Critics suggest 340B has expanded beyond its intended scope, increasing the costs of insurance and pharmaceuticals while inadvertently providing financial windfalls to eligible hospitals, which can retain the difference between a drug’s discounted price and its market value when the agent is administered to well-insured patients.
In January, the Medicare Payment Advisory Commission (MedPAC) — an advisory board commissioned by Congress in 2015 — voted 14-3 in favor of a draft recommendation that would cut Part B drug payment rates for hospitals in the 340B program by 10%.
Such a reform would change the criteria to determine who receives the 340B benefit and, thus, how the program works. Further, some doctors believe reform of the 340B program would allow drug companies to raise their prices, with a profit margin between 20% and 30%.
“In my work as an oncologist, I am fortunate enough to see the good that the 340B program does every day,” John Sweetenham, MD, executive medical director of Huntsman Cancer Institute at University of Utah and Chief Medical Editor for hematology of HemOnc Today, said during the briefing. “The message we should send to Congress is very simple, 340B is a lifeline for many of our patients and it must be protected.”
Critics of 340B have also said that the program has created a shift from private oncology practices to hospital settings, because hospitals that participate in 340B often acquire community-based cancer centers to extend their discounts within these sites.
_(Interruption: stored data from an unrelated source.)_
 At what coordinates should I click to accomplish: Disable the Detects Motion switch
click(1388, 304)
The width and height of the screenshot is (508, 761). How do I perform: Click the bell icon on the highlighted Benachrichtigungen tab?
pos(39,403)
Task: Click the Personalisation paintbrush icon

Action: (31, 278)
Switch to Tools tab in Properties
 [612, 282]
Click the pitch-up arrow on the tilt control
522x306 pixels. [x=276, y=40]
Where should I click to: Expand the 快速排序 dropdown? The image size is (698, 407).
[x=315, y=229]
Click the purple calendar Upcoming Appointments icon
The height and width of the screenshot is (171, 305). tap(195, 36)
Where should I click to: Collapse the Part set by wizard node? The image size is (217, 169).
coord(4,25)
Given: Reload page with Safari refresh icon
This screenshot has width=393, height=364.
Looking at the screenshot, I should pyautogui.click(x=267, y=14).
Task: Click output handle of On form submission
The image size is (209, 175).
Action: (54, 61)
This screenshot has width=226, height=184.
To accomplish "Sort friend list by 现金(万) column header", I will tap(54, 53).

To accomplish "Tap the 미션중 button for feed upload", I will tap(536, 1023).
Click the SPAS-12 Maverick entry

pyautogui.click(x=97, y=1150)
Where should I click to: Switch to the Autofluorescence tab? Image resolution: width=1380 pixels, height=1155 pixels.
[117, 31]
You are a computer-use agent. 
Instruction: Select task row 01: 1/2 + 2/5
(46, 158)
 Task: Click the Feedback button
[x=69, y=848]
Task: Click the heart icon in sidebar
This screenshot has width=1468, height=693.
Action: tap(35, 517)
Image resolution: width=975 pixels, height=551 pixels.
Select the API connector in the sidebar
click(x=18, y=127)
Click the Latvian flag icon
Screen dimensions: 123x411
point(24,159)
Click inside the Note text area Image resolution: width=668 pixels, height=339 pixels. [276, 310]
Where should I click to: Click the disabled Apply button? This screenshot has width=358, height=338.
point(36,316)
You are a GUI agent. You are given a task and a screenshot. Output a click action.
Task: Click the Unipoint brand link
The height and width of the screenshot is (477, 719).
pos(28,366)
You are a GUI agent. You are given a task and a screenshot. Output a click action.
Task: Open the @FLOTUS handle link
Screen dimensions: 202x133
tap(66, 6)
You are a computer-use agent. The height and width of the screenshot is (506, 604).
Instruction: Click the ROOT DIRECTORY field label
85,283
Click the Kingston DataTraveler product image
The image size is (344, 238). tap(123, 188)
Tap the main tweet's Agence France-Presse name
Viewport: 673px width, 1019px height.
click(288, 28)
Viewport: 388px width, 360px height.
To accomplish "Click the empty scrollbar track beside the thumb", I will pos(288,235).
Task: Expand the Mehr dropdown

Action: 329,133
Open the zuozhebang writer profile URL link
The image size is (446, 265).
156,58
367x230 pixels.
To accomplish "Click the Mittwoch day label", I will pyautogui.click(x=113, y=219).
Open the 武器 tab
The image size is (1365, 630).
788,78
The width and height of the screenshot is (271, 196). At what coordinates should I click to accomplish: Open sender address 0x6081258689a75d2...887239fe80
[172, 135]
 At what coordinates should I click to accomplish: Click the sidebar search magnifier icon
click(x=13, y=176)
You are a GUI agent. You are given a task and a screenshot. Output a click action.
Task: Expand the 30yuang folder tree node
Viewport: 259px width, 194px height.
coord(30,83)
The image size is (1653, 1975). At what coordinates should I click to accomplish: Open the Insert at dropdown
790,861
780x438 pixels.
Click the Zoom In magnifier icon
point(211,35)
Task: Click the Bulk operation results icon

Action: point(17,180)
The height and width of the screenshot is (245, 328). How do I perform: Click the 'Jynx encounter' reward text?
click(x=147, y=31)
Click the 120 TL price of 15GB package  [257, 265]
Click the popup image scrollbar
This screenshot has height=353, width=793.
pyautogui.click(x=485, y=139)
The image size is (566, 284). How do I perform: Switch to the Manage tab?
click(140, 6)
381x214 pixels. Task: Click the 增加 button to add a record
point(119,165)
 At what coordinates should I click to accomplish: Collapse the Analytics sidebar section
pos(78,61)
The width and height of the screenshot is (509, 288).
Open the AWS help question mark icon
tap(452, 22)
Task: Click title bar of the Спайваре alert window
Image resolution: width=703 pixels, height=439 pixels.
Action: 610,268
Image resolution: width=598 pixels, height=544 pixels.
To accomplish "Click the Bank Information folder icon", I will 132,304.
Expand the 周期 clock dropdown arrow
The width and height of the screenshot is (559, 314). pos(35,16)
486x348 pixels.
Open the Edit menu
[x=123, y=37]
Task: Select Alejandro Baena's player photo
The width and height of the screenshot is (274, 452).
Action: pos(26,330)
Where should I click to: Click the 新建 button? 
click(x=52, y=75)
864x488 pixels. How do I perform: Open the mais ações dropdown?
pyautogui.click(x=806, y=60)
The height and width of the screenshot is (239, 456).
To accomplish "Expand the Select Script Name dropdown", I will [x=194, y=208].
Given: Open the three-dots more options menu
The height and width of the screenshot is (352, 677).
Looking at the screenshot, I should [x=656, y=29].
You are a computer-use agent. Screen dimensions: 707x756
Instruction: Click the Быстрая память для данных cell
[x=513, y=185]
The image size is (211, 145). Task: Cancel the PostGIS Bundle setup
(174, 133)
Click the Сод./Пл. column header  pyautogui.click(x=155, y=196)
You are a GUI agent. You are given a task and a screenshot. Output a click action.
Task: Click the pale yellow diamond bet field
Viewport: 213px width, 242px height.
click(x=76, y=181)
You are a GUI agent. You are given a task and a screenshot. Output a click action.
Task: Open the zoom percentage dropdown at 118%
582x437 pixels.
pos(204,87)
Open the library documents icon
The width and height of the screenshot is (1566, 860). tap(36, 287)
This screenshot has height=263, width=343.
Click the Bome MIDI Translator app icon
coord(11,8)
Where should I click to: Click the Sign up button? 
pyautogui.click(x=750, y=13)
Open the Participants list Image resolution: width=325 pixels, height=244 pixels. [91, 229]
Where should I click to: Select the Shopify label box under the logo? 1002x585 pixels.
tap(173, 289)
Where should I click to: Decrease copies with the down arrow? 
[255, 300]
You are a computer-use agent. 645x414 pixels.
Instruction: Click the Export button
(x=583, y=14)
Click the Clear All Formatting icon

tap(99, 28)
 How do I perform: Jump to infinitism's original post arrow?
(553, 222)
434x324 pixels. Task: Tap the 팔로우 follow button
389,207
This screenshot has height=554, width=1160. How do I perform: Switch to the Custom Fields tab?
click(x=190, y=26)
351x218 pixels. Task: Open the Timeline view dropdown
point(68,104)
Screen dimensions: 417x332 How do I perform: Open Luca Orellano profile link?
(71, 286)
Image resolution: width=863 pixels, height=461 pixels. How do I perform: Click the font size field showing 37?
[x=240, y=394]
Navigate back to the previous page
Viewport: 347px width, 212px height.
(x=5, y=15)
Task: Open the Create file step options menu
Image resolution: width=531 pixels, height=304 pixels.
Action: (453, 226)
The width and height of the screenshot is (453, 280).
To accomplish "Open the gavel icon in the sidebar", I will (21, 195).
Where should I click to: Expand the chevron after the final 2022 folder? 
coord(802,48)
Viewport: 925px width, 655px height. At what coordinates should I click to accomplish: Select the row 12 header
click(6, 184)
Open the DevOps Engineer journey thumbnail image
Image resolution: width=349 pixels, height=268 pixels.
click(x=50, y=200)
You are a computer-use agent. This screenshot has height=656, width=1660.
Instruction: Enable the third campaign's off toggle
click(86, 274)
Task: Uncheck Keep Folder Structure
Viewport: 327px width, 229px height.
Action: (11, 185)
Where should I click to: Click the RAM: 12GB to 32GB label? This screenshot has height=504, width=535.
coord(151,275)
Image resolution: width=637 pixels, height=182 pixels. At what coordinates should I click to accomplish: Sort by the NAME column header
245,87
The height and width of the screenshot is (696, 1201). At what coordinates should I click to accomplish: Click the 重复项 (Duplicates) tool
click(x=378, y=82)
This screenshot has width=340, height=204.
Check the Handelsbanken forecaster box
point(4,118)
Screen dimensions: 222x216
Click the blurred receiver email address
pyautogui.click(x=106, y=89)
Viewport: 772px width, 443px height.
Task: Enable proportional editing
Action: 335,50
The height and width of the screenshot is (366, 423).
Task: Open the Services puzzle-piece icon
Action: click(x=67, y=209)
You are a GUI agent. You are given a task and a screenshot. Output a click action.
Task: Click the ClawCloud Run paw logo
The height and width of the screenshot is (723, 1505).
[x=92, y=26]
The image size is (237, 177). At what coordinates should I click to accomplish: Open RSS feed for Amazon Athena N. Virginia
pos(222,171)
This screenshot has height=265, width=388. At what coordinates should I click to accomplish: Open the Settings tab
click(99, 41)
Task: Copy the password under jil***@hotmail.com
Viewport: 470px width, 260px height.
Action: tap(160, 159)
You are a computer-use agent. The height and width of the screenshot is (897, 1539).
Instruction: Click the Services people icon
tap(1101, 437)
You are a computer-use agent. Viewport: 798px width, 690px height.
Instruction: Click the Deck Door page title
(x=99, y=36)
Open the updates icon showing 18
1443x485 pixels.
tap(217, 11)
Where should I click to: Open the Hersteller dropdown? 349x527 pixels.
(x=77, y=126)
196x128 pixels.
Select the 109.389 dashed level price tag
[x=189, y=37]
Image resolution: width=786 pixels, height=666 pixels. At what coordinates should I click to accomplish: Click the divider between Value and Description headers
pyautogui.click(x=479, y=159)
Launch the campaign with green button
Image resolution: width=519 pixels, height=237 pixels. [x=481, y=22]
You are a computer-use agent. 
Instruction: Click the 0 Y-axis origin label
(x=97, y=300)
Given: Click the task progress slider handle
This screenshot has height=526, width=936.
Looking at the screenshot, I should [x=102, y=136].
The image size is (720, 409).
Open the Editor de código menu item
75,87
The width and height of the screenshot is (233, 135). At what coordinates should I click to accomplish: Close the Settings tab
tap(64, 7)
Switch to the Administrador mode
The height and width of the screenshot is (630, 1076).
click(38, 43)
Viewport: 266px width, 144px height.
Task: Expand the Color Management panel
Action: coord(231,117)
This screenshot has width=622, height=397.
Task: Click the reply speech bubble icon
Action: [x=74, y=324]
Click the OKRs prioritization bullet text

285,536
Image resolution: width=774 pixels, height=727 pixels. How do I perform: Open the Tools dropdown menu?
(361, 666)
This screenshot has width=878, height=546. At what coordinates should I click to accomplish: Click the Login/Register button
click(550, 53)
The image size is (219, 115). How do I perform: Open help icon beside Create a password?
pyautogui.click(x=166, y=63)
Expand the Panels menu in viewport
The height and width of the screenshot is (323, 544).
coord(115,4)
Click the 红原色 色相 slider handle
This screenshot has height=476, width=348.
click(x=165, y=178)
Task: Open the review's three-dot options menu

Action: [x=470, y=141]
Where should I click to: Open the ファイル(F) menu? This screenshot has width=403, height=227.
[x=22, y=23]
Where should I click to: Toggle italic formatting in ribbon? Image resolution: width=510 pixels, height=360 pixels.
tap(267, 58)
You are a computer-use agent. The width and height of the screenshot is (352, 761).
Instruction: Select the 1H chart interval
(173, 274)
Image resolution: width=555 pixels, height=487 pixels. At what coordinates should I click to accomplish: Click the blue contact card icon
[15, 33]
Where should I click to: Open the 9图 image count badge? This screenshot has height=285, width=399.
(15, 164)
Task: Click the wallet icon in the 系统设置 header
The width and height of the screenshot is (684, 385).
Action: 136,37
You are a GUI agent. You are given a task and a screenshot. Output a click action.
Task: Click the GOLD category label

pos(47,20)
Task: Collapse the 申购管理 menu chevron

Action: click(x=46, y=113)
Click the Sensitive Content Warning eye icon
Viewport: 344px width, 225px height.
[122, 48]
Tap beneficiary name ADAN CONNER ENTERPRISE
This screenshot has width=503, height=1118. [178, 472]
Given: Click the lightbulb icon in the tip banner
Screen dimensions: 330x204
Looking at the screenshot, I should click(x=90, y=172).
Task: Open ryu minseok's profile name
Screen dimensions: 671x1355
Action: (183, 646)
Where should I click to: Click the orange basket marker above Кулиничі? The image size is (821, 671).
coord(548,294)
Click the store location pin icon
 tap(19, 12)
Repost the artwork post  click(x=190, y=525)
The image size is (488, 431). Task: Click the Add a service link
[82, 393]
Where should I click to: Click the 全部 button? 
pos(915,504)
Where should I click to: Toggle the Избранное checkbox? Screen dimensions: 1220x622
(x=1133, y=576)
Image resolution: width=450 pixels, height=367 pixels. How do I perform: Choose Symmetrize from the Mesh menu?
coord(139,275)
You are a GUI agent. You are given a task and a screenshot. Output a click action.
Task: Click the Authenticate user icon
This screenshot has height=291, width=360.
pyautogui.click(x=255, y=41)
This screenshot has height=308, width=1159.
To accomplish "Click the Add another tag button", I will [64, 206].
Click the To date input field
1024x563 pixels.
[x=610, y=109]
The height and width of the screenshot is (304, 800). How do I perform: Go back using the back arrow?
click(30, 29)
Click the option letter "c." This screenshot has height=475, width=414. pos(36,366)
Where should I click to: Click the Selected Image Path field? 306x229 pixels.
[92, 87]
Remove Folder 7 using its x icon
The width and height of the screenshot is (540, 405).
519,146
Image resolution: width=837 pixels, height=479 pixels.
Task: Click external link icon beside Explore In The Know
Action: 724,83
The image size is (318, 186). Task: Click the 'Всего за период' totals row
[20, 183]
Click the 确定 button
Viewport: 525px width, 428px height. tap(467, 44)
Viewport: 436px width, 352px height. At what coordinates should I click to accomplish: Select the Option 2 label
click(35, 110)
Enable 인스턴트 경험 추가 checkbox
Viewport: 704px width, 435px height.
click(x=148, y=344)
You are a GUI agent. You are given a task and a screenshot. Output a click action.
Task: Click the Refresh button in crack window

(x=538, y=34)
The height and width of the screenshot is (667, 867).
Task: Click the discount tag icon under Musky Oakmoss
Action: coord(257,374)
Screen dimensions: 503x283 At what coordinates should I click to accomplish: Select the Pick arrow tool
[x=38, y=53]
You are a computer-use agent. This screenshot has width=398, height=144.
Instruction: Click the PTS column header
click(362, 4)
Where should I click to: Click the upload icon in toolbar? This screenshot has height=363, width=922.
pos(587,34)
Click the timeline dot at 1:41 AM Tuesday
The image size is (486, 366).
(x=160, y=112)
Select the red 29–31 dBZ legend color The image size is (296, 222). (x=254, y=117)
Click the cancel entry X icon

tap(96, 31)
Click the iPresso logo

Further, the program has expanded to include more hospitals due to the expansion of Medicaid under the Affordable care Act.
However, 340B has greatly aided small, rural critical-access hospitals that average 25 beds or less, Chapman said.
“You could have 50 of those hospitals enter the program and they would have less impact than the drugs that are purchased with the discounted pricing than my hospital by itself,” he said. “It’s very misleading to talk about the expansion of the program based on the number of hospitals because that growth has been in tiny, rural critical-access hospitals.” – by Anthony SanFilippo
IMS Health. Medicine use and shifting costs of healthcare: A review of the use of medicines in the United States in 2013. Available at: www.imshealth.com/en/thought-leadership/ims-institute/reports/use-of-medicines-in-the-us-2013. Accessed Feb. 11, 2016.
U.S. Government Accountability Office. Drug pricing: Manufacturer discounts in the 340B program offer benefits, but federal oversight needs improvement. Available at: www.gao.gov/products/GAO-11-836. Accessed Feb. 11, 2016.
Disclosure: Sweetenham and Chapman report no relevant financial disclosures. Slafsky reports an employment role with 340B Health.